The records —
++++++++++++++++++++

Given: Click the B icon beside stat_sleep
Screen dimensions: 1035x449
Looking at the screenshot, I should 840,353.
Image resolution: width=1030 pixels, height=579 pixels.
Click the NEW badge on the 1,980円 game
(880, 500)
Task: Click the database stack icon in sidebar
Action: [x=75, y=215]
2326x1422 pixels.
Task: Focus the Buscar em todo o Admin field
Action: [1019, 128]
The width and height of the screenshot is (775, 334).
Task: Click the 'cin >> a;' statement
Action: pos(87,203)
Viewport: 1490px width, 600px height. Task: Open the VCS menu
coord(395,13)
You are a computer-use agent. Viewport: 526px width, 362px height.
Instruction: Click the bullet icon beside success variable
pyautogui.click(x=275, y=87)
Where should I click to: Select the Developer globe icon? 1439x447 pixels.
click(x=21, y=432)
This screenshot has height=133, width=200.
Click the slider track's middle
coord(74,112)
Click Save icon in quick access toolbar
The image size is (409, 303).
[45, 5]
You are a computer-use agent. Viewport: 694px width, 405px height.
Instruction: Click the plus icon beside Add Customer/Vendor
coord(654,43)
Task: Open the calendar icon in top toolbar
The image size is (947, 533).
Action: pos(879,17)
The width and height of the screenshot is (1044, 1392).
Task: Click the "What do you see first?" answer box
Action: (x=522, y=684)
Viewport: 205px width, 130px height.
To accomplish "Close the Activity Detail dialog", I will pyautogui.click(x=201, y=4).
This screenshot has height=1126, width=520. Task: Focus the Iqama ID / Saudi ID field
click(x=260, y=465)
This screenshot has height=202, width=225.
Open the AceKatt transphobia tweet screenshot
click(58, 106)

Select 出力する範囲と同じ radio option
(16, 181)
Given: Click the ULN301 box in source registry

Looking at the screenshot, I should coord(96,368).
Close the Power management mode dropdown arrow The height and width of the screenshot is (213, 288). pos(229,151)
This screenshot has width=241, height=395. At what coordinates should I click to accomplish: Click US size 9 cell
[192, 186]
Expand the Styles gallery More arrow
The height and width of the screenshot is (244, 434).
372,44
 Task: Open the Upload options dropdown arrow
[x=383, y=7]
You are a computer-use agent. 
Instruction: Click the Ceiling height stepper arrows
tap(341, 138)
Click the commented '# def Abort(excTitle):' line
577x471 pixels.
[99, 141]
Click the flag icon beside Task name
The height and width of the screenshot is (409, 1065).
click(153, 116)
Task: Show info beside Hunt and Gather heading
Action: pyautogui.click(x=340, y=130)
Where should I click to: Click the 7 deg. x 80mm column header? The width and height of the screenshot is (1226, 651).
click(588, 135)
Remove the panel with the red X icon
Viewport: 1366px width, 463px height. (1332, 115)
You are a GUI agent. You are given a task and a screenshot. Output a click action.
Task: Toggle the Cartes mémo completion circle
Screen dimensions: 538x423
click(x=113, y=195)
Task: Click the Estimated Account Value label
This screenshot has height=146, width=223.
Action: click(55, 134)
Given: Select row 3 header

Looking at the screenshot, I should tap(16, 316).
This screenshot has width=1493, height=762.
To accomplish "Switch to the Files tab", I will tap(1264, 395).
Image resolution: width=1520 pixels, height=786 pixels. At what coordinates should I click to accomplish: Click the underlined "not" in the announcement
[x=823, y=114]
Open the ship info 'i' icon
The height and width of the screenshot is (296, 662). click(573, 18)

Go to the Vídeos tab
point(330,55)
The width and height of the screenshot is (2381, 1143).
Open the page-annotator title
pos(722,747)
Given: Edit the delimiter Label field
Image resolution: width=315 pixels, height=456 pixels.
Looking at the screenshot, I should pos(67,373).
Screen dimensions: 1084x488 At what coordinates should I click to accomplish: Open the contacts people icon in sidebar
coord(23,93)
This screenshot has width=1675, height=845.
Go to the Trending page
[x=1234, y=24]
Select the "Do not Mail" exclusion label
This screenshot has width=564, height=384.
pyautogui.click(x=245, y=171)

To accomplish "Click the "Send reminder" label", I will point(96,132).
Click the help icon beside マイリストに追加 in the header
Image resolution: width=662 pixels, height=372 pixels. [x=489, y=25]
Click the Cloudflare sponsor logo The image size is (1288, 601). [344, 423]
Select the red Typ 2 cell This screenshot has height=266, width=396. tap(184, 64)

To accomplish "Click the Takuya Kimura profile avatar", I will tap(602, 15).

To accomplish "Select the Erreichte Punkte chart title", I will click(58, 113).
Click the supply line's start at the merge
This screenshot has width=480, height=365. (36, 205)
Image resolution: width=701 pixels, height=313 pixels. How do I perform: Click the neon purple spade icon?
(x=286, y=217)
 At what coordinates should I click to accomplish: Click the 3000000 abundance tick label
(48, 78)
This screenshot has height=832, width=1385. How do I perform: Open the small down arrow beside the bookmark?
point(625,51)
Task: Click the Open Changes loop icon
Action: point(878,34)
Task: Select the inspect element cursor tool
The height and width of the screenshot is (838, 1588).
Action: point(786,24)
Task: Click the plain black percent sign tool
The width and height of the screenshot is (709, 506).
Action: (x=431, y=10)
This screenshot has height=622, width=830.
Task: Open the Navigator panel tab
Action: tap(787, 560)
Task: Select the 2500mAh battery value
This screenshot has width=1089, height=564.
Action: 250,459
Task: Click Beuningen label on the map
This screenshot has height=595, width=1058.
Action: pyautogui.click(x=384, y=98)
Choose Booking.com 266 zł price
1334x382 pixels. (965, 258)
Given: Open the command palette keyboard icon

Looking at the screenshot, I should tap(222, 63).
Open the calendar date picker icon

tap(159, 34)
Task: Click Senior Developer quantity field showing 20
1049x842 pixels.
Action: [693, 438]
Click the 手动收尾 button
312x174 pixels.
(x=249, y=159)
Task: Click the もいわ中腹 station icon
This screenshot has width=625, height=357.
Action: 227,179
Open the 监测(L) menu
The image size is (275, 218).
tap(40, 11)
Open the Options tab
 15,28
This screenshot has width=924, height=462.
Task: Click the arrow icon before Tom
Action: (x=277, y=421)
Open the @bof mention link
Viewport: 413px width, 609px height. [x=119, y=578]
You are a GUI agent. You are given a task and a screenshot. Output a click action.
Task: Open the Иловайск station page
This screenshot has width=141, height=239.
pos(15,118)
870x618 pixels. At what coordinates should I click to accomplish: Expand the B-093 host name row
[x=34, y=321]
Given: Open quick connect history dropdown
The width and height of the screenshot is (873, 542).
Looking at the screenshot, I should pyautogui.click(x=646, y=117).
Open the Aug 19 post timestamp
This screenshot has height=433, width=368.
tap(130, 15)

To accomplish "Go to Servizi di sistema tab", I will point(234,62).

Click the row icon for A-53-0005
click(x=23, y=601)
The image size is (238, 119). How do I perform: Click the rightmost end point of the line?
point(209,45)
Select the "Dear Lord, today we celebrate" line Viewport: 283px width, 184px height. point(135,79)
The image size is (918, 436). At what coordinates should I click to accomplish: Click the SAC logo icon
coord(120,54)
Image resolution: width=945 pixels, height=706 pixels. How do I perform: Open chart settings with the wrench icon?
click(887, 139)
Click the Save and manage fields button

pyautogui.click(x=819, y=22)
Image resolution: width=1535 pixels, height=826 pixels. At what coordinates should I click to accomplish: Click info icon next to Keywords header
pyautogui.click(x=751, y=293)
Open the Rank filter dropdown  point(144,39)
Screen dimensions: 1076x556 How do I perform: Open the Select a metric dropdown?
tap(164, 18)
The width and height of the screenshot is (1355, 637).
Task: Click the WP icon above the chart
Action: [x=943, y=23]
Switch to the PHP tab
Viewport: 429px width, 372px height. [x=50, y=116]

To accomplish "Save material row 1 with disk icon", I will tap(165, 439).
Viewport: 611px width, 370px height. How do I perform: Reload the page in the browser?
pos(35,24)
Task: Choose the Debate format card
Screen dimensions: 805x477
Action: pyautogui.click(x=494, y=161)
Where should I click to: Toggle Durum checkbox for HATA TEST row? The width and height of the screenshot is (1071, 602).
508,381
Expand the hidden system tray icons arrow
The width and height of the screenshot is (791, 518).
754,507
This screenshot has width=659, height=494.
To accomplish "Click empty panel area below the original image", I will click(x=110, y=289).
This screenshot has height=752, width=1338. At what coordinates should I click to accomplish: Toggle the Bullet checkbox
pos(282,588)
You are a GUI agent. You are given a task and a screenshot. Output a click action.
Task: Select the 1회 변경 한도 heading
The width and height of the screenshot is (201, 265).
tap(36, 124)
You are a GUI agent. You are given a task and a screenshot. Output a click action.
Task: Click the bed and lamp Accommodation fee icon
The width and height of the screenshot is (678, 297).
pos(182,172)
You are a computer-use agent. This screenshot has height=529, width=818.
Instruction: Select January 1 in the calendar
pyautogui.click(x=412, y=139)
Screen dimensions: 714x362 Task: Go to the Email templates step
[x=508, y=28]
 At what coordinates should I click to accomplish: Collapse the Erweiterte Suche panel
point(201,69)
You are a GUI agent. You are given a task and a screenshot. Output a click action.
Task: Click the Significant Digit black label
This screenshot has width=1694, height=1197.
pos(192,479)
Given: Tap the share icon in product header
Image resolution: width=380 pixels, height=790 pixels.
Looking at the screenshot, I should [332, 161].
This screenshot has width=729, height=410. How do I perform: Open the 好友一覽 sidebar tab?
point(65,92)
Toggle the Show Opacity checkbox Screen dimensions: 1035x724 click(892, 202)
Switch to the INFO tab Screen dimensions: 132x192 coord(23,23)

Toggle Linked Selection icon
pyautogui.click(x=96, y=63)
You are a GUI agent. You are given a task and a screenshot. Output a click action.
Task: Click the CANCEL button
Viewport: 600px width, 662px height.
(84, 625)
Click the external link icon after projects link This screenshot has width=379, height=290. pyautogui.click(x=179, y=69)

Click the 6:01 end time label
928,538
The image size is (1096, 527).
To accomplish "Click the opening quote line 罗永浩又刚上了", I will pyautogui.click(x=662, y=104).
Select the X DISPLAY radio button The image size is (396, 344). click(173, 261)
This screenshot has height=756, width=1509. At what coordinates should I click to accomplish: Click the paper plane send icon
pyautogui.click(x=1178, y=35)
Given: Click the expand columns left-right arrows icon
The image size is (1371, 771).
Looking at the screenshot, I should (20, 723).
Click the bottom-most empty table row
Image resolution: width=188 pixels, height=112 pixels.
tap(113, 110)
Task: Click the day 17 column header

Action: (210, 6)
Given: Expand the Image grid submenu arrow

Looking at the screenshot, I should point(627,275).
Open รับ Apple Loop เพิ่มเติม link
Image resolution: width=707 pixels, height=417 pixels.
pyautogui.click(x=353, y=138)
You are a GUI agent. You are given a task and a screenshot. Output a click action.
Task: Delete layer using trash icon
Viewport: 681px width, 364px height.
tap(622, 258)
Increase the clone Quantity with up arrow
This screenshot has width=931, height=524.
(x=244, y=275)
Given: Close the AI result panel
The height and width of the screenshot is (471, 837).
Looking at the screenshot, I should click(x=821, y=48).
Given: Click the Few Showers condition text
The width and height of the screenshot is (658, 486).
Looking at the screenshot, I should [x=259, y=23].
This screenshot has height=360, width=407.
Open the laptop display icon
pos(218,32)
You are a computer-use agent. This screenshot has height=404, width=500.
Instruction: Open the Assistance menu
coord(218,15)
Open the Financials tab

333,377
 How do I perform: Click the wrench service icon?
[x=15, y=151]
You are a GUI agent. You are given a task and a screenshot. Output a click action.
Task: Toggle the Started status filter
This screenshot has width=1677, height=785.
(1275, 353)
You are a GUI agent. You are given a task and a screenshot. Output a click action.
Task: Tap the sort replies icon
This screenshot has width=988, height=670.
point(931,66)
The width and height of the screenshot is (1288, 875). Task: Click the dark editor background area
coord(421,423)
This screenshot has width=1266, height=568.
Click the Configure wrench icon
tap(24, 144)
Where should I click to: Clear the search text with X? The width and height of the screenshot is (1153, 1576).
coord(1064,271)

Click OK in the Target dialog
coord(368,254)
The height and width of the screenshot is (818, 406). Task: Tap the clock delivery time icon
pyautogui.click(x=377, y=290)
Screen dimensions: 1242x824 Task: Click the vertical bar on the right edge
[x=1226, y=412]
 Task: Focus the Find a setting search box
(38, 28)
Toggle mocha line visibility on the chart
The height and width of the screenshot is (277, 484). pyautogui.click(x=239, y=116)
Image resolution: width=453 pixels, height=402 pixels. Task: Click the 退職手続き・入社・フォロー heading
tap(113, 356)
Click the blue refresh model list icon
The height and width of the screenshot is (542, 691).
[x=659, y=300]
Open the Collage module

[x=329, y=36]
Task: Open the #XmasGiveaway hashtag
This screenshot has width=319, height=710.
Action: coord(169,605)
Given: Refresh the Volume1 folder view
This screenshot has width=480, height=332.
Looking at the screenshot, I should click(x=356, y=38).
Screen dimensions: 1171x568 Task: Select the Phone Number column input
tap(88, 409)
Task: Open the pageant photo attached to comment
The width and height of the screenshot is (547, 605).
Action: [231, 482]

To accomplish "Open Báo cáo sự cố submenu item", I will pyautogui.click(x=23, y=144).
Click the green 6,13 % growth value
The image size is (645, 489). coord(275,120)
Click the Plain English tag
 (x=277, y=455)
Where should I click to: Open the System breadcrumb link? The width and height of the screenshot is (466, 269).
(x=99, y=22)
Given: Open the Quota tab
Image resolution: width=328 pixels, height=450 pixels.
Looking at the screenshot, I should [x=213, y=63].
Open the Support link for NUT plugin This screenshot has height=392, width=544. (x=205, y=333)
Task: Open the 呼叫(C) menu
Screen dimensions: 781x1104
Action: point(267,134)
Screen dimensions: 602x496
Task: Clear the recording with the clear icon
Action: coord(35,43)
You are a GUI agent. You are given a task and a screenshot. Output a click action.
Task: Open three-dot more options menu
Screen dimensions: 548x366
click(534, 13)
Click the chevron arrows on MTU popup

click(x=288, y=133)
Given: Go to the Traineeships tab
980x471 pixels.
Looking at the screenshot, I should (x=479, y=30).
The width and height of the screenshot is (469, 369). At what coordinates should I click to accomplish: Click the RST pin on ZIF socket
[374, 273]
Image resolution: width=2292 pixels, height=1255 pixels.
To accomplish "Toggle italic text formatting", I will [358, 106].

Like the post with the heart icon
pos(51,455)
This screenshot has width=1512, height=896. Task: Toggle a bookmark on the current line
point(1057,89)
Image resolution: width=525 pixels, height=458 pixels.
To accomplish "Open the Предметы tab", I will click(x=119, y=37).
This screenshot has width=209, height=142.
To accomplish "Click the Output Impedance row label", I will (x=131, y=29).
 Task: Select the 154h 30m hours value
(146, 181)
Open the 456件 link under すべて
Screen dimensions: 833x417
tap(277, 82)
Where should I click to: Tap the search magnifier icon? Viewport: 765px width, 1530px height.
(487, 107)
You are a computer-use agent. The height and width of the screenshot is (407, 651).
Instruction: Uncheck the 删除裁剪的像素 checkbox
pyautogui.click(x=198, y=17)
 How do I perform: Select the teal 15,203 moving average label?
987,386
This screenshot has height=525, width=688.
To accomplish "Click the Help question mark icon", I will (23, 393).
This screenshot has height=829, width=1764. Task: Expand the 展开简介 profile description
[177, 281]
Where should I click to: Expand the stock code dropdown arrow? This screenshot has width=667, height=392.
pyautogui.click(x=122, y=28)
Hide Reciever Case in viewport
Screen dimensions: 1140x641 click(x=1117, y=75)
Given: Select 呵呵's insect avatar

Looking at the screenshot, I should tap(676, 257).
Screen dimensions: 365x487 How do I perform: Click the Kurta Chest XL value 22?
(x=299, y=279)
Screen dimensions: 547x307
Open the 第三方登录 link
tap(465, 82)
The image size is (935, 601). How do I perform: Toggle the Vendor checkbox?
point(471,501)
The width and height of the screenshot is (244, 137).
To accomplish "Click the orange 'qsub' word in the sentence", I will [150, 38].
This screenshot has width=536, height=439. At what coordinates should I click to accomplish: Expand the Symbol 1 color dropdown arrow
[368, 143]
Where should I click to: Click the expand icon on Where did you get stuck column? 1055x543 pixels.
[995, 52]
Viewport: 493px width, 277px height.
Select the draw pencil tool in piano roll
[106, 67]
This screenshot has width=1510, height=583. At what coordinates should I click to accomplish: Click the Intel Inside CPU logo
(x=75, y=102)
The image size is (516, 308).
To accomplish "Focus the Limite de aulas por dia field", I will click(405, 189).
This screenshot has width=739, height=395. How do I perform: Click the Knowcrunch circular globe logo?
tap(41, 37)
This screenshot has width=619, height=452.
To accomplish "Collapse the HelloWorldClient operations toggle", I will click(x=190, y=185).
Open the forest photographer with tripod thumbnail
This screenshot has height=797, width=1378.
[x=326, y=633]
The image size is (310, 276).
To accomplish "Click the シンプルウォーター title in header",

++++++++++++++++++++

Written request — Reproduce the records verbatim, from the line containing "Given: Click the Few Showers condition text" through the line containing "tap(24, 144)", and nothing else.

Exercise output —
Given: Click the Few Showers condition text
The width and height of the screenshot is (658, 486).
Looking at the screenshot, I should [x=259, y=23].
This screenshot has height=360, width=407.
Open the laptop display icon
pos(218,32)
You are a computer-use agent. This screenshot has height=404, width=500.
Instruction: Open the Assistance menu
coord(218,15)
Open the Financials tab

333,377
 How do I perform: Click the wrench service icon?
[x=15, y=151]
You are a GUI agent. You are given a task and a screenshot. Output a click action.
Task: Toggle the Started status filter
This screenshot has width=1677, height=785.
(1275, 353)
You are a GUI agent. You are given a task and a screenshot. Output a click action.
Task: Tap the sort replies icon
This screenshot has width=988, height=670.
point(931,66)
The width and height of the screenshot is (1288, 875). Task: Click the dark editor background area
coord(421,423)
This screenshot has width=1266, height=568.
Click the Configure wrench icon
tap(24, 144)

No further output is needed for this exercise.